**DATA PROVIDED**
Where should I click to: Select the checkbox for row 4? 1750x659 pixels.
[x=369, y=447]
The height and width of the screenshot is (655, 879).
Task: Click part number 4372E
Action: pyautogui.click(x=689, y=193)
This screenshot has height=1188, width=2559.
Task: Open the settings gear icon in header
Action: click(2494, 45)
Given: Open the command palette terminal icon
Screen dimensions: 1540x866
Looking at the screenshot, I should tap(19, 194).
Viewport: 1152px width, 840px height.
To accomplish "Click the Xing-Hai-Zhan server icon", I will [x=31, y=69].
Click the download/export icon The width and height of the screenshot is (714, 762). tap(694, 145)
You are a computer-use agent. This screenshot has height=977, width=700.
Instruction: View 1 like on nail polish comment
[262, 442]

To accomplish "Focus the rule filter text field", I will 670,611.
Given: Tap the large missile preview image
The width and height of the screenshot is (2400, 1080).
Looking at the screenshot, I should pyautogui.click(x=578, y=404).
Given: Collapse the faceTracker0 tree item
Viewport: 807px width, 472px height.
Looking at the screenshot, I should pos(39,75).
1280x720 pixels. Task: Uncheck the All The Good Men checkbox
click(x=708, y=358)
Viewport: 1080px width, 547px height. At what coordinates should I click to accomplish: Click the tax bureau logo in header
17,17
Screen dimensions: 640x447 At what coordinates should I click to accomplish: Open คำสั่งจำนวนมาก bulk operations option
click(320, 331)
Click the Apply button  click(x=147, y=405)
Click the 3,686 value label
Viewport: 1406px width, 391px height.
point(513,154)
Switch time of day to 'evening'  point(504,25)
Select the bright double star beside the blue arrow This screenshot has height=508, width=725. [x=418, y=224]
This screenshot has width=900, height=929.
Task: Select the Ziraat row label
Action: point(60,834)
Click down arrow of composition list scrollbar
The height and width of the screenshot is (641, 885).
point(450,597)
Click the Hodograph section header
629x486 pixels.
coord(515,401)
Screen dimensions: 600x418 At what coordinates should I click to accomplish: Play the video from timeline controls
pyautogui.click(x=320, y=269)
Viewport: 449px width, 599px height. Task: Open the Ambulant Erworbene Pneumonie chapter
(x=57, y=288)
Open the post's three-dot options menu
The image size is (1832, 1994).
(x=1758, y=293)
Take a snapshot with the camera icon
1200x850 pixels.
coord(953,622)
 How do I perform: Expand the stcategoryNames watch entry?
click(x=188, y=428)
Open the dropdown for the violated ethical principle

**AIM OF THE TASK**
Transcribe the records above exactly as they appear.

**RESPONSE**
Where should I click to: Select the checkbox for row 4? 1750x659 pixels.
[x=369, y=447]
The height and width of the screenshot is (655, 879).
Task: Click part number 4372E
Action: pyautogui.click(x=689, y=193)
This screenshot has height=1188, width=2559.
Task: Open the settings gear icon in header
Action: click(2494, 45)
Given: Open the command palette terminal icon
Screen dimensions: 1540x866
Looking at the screenshot, I should tap(19, 194).
Viewport: 1152px width, 840px height.
To accomplish "Click the Xing-Hai-Zhan server icon", I will [x=31, y=69].
Click the download/export icon The width and height of the screenshot is (714, 762). tap(694, 145)
You are a computer-use agent. This screenshot has height=977, width=700.
Instruction: View 1 like on nail polish comment
[262, 442]

To accomplish "Focus the rule filter text field", I will 670,611.
Given: Tap the large missile preview image
The width and height of the screenshot is (2400, 1080).
Looking at the screenshot, I should pyautogui.click(x=578, y=404).
Given: Collapse the faceTracker0 tree item
Viewport: 807px width, 472px height.
Looking at the screenshot, I should pos(39,75).
1280x720 pixels. Task: Uncheck the All The Good Men checkbox
click(x=708, y=358)
Viewport: 1080px width, 547px height. At what coordinates should I click to accomplish: Click the tax bureau logo in header
17,17
Screen dimensions: 640x447 At what coordinates should I click to accomplish: Open คำสั่งจำนวนมาก bulk operations option
click(320, 331)
Click the Apply button  click(x=147, y=405)
Click the 3,686 value label
Viewport: 1406px width, 391px height.
point(513,154)
Switch time of day to 'evening'  point(504,25)
Select the bright double star beside the blue arrow This screenshot has height=508, width=725. [x=418, y=224]
This screenshot has width=900, height=929.
Task: Select the Ziraat row label
Action: point(60,834)
Click down arrow of composition list scrollbar
The height and width of the screenshot is (641, 885).
point(450,597)
Click the Hodograph section header
629x486 pixels.
coord(515,401)
Screen dimensions: 600x418 At what coordinates should I click to accomplish: Play the video from timeline controls
pyautogui.click(x=320, y=269)
Viewport: 449px width, 599px height. Task: Open the Ambulant Erworbene Pneumonie chapter
(x=57, y=288)
Open the post's three-dot options menu
The image size is (1832, 1994).
(x=1758, y=293)
Take a snapshot with the camera icon
1200x850 pixels.
coord(953,622)
 How do I perform: Expand the stcategoryNames watch entry?
click(x=188, y=428)
Open the dropdown for the violated ethical principle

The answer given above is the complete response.